(Source data begins)

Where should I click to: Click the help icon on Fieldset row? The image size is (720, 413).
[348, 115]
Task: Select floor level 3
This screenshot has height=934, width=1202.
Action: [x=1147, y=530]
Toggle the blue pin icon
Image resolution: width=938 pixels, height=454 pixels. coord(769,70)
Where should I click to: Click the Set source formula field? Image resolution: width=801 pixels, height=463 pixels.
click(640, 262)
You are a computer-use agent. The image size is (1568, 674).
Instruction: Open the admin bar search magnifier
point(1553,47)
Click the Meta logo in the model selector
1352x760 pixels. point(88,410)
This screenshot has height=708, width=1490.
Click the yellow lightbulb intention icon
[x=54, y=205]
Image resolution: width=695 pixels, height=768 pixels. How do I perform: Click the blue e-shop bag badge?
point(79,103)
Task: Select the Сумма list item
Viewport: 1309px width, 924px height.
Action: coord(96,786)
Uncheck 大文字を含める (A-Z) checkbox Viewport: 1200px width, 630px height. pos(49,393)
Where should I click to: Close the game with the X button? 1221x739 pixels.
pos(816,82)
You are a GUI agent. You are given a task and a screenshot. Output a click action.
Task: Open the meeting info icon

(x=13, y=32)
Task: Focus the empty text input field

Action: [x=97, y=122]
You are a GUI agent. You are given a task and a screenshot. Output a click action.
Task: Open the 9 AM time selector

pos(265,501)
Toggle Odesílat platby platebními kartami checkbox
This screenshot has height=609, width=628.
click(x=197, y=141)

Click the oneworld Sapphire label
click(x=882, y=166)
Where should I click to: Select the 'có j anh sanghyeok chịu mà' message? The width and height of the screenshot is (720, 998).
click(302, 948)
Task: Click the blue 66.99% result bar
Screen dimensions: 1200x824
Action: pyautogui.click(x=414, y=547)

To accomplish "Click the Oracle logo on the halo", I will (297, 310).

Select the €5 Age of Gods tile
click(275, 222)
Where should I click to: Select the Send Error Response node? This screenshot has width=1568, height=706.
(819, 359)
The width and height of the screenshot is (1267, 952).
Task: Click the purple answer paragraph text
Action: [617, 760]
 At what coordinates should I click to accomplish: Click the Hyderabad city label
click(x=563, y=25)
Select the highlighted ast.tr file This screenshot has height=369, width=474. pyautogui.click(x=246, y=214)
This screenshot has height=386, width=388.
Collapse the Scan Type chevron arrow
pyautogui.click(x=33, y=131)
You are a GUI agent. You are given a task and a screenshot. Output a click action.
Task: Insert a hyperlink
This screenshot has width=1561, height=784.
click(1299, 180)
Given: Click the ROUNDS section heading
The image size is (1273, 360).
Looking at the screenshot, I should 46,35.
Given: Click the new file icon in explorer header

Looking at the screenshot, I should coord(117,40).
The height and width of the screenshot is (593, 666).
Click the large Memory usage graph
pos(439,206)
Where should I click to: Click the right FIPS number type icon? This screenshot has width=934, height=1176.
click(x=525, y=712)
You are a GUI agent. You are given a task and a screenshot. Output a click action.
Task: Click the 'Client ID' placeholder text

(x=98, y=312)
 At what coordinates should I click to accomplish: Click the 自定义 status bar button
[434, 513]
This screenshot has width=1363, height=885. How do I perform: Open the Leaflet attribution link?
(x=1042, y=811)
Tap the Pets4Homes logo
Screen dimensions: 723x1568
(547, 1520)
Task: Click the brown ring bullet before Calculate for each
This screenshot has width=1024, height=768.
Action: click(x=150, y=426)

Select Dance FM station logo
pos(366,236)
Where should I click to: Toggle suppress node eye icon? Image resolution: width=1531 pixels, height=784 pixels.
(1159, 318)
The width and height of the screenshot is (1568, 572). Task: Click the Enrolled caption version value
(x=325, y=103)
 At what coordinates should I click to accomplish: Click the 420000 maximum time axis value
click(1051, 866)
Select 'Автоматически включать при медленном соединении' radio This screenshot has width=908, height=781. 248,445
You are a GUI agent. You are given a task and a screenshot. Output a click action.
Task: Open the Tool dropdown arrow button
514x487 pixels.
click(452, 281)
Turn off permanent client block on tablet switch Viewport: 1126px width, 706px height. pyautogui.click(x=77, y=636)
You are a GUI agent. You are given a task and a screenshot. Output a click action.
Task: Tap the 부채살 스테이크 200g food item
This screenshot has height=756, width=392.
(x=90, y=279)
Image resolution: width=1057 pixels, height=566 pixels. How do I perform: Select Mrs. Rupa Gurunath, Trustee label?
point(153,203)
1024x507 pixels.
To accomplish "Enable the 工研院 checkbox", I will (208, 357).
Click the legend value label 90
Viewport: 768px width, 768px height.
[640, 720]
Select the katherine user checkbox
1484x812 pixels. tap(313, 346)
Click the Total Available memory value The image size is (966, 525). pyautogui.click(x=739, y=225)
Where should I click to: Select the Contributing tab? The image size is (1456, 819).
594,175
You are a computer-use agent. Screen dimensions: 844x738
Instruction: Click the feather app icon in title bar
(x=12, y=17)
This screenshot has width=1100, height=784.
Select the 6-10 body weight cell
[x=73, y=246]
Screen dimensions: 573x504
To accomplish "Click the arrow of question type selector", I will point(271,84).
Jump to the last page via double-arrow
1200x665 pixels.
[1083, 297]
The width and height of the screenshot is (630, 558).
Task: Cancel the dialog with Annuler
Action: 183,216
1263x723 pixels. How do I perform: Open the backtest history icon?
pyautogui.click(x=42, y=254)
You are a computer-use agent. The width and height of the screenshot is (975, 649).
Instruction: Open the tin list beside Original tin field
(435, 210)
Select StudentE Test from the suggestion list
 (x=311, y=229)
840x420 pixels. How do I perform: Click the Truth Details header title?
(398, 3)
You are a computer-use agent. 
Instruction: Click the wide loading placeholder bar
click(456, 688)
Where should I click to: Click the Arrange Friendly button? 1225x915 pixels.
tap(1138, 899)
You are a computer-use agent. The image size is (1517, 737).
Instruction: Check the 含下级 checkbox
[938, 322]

(Source data ends)

■ What is being asked:
Retype each record in full, please.

■ Answer section:
Where should I click to: Click the help icon on Fieldset row? The image size is (720, 413).
[348, 115]
Task: Select floor level 3
This screenshot has height=934, width=1202.
Action: [x=1147, y=530]
Toggle the blue pin icon
Image resolution: width=938 pixels, height=454 pixels. coord(769,70)
Where should I click to: Click the Set source formula field? Image resolution: width=801 pixels, height=463 pixels.
click(640, 262)
You are a computer-use agent. The image size is (1568, 674).
Instruction: Open the admin bar search magnifier
point(1553,47)
Click the Meta logo in the model selector
1352x760 pixels. point(88,410)
This screenshot has height=708, width=1490.
Click the yellow lightbulb intention icon
[x=54, y=205]
Image resolution: width=695 pixels, height=768 pixels. How do I perform: Click the blue e-shop bag badge?
point(79,103)
Task: Select the Сумма list item
Viewport: 1309px width, 924px height.
Action: coord(96,786)
Uncheck 大文字を含める (A-Z) checkbox Viewport: 1200px width, 630px height. pos(49,393)
Where should I click to: Close the game with the X button? 1221x739 pixels.
pos(816,82)
You are a GUI agent. You are given a task and a screenshot. Output a click action.
Task: Open the meeting info icon

(x=13, y=32)
Task: Focus the empty text input field

Action: [x=97, y=122]
You are a GUI agent. You are given a task and a screenshot. Output a click action.
Task: Open the 9 AM time selector

pos(265,501)
Toggle Odesílat platby platebními kartami checkbox
This screenshot has height=609, width=628.
click(x=197, y=141)

Click the oneworld Sapphire label
click(x=882, y=166)
Where should I click to: Select the 'có j anh sanghyeok chịu mà' message? The width and height of the screenshot is (720, 998).
click(302, 948)
Task: Click the blue 66.99% result bar
Screen dimensions: 1200x824
Action: pyautogui.click(x=414, y=547)

To accomplish "Click the Oracle logo on the halo", I will (297, 310).

Select the €5 Age of Gods tile
click(275, 222)
Where should I click to: Select the Send Error Response node? This screenshot has width=1568, height=706.
(819, 359)
The width and height of the screenshot is (1267, 952).
Task: Click the purple answer paragraph text
Action: [617, 760]
 At what coordinates should I click to accomplish: Click the Hyderabad city label
click(x=563, y=25)
Select the highlighted ast.tr file This screenshot has height=369, width=474. pyautogui.click(x=246, y=214)
This screenshot has height=386, width=388.
Collapse the Scan Type chevron arrow
pyautogui.click(x=33, y=131)
You are a GUI agent. You are given a task and a screenshot. Output a click action.
Task: Insert a hyperlink
This screenshot has width=1561, height=784.
click(1299, 180)
Given: Click the ROUNDS section heading
The image size is (1273, 360).
Looking at the screenshot, I should 46,35.
Given: Click the new file icon in explorer header

Looking at the screenshot, I should coord(117,40).
The height and width of the screenshot is (593, 666).
Click the large Memory usage graph
pos(439,206)
Where should I click to: Click the right FIPS number type icon? This screenshot has width=934, height=1176.
click(x=525, y=712)
You are a GUI agent. You are given a task and a screenshot. Output a click action.
Task: Click the 'Client ID' placeholder text

(x=98, y=312)
 At what coordinates should I click to accomplish: Click the 自定义 status bar button
[434, 513]
This screenshot has width=1363, height=885. How do I perform: Open the Leaflet attribution link?
(x=1042, y=811)
Tap the Pets4Homes logo
Screen dimensions: 723x1568
(547, 1520)
Task: Click the brown ring bullet before Calculate for each
This screenshot has width=1024, height=768.
Action: click(x=150, y=426)

Select Dance FM station logo
pos(366,236)
Where should I click to: Toggle suppress node eye icon? Image resolution: width=1531 pixels, height=784 pixels.
(1159, 318)
The width and height of the screenshot is (1568, 572). Task: Click the Enrolled caption version value
(x=325, y=103)
 At what coordinates should I click to accomplish: Click the 420000 maximum time axis value
click(1051, 866)
Select 'Автоматически включать при медленном соединении' radio This screenshot has width=908, height=781. 248,445
You are a GUI agent. You are given a task and a screenshot. Output a click action.
Task: Open the Tool dropdown arrow button
514x487 pixels.
click(452, 281)
Turn off permanent client block on tablet switch Viewport: 1126px width, 706px height. pyautogui.click(x=77, y=636)
You are a GUI agent. You are given a task and a screenshot. Output a click action.
Task: Tap the 부채살 스테이크 200g food item
This screenshot has height=756, width=392.
(x=90, y=279)
Image resolution: width=1057 pixels, height=566 pixels. How do I perform: Select Mrs. Rupa Gurunath, Trustee label?
point(153,203)
1024x507 pixels.
To accomplish "Enable the 工研院 checkbox", I will (208, 357).
Click the legend value label 90
Viewport: 768px width, 768px height.
[640, 720]
Select the katherine user checkbox
1484x812 pixels. tap(313, 346)
Click the Total Available memory value The image size is (966, 525). pyautogui.click(x=739, y=225)
Where should I click to: Select the Contributing tab? The image size is (1456, 819).
594,175
You are a computer-use agent. Screen dimensions: 844x738
Instruction: Click the feather app icon in title bar
(x=12, y=17)
This screenshot has width=1100, height=784.
Select the 6-10 body weight cell
[x=73, y=246]
Screen dimensions: 573x504
To accomplish "Click the arrow of question type selector", I will point(271,84).
Jump to the last page via double-arrow
1200x665 pixels.
[1083, 297]
The width and height of the screenshot is (630, 558).
Task: Cancel the dialog with Annuler
Action: 183,216
1263x723 pixels. How do I perform: Open the backtest history icon?
pyautogui.click(x=42, y=254)
You are a computer-use agent. The width and height of the screenshot is (975, 649).
Instruction: Open the tin list beside Original tin field
(435, 210)
Select StudentE Test from the suggestion list
 (x=311, y=229)
840x420 pixels. How do I perform: Click the Truth Details header title?
(398, 3)
You are a computer-use agent. 
Instruction: Click the wide loading placeholder bar
click(456, 688)
Where should I click to: Click the Arrange Friendly button? 1225x915 pixels.
tap(1138, 899)
You are a computer-use agent. The image size is (1517, 737).
Instruction: Check the 含下级 checkbox
[938, 322]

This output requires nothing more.